4. Operating Agreement
Although Texas law does not require an LLC to have an operating agreement, it is recommended to create one. An operating agreement outlines the rules and regulations of the LLC. Here's what an operating agreement typically includes:
- Company Information - The operating agreement should include basic information about the LLC, such as its name, address, and purpose.
- Ownership Structure - The operating agreement should specify the ownership structure of the LLC, including the names and ownership percentages of each member.
- Management Structure - The operating agreement should outline the management structure of the LLC, including whether the LLC is member-managed or manager-managed.

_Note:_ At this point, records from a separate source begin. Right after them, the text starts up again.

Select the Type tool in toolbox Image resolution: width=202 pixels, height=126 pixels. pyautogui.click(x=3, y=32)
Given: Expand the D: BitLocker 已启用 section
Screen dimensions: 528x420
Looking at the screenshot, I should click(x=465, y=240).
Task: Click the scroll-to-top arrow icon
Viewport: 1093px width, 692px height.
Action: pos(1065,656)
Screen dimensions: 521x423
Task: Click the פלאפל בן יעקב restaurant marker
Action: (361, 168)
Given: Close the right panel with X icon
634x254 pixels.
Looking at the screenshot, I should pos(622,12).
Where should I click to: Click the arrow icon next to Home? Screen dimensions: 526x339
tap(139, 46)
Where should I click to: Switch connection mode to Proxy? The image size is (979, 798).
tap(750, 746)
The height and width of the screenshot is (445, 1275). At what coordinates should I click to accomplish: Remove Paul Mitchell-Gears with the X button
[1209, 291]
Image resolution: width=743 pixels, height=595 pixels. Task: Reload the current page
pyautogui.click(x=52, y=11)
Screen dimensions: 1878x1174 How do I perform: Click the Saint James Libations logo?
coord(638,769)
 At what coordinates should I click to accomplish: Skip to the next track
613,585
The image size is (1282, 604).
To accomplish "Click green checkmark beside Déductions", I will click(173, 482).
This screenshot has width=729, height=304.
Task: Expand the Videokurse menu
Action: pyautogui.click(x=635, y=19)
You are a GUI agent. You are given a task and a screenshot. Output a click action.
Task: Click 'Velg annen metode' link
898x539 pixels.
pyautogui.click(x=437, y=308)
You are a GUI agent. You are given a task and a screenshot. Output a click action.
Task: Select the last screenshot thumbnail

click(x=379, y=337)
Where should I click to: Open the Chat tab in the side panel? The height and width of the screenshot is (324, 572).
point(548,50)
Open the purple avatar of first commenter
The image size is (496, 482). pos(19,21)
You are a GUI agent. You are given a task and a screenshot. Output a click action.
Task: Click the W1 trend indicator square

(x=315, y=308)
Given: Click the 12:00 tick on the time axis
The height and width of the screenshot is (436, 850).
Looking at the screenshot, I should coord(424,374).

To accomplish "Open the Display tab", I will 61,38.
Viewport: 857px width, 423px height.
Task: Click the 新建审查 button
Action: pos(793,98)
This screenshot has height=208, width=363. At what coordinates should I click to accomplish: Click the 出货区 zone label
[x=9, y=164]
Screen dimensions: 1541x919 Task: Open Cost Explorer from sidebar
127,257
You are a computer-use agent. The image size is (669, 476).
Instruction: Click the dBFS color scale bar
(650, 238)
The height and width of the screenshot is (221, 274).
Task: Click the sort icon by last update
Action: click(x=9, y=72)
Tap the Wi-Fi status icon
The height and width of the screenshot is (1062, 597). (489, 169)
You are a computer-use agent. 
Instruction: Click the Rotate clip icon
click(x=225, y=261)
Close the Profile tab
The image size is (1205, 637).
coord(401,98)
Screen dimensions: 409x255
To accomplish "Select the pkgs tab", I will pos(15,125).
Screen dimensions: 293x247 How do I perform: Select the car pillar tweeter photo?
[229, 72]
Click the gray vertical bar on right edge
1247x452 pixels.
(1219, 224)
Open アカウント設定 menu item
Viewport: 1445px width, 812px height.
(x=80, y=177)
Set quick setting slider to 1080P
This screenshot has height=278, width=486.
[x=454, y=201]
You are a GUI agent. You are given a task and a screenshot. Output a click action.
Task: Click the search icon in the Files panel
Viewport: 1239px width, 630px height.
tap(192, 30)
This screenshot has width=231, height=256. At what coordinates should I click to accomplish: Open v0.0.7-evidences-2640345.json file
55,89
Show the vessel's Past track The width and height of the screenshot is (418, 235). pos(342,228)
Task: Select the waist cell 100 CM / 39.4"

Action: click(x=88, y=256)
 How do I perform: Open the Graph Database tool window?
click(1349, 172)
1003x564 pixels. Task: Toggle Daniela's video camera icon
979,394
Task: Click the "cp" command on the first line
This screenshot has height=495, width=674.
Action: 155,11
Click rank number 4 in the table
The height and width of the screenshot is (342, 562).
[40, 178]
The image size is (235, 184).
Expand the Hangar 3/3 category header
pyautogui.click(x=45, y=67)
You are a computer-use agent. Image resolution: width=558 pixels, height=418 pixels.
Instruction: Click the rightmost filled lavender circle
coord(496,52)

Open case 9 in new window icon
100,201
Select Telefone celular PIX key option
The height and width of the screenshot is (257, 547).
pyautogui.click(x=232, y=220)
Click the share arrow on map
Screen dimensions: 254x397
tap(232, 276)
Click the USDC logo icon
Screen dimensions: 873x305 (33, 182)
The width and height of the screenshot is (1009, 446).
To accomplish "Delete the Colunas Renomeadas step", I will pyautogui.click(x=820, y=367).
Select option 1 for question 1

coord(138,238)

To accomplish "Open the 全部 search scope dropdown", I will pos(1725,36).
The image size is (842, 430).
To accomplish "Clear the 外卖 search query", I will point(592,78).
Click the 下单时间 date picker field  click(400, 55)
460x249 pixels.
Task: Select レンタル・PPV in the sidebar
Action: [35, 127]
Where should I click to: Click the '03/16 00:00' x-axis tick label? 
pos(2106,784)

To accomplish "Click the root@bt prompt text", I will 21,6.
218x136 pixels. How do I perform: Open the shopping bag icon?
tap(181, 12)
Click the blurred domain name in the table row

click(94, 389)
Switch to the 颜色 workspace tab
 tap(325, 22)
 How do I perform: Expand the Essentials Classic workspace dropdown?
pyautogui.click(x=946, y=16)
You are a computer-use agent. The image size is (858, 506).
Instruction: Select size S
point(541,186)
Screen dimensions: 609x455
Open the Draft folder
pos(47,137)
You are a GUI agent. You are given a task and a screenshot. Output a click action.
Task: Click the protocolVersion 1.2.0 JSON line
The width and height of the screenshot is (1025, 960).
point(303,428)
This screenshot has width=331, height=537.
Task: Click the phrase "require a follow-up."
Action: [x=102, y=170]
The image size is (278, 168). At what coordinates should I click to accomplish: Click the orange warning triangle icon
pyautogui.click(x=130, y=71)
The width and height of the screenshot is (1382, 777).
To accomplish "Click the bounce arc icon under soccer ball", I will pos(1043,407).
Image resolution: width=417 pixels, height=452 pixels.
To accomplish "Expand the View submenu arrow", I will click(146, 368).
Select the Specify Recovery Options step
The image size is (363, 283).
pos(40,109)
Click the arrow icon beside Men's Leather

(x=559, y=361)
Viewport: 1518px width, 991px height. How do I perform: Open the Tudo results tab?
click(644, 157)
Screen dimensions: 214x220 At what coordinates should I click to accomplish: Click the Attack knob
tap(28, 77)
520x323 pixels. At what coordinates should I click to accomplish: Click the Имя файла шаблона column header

- Member Rights and Responsibilities - The operating agreement should define the rights and responsibilities of each member, including voting rights, capital contributions, and profit and loss allocations.
- Financial and Accounting Procedures - The operating agreement should specify how the LLC's finances and accounting will be managed, including how profits and losses will be distributed, how bank accounts will be managed, and how taxes will be filed.
- Dissolution and Termination - The operating agreement should outline the procedures for dissolving and terminating the LLC, including how assets will be distributed and how outstanding debts and obligations will be handled.
5. Obtain any Required Business Licenses and Permits
Depending on the nature of your business, you may need to obtain additional licenses or permits to operate in Texas. You can check the Texas Department of Licensing and Regulation's website for more information.
6. Obtain an EIN
If your LLC has more than one member, you must obtain an Employer Identification Number (EIN) from the Internal Revenue Service (IRS). An EIN is a unique identification number assigned to your LLC for tax purposes.
7. File Annual Reports
All LLCs in Texas are required to file annual reports with the Secretary of State. The filing fee for the report is $0.01 per member, with a minimum fee of $50 and a maximum fee of $750.
The above guide provides a step-by-step overview of forming an LLC in Texas. You can always go and visit Texas in person - or study it a bit more before making the leap. By following these guidelines and working with a qualified attorney or formation service, entrepreneurs can successfully establish and operate a limited liability company in Texas.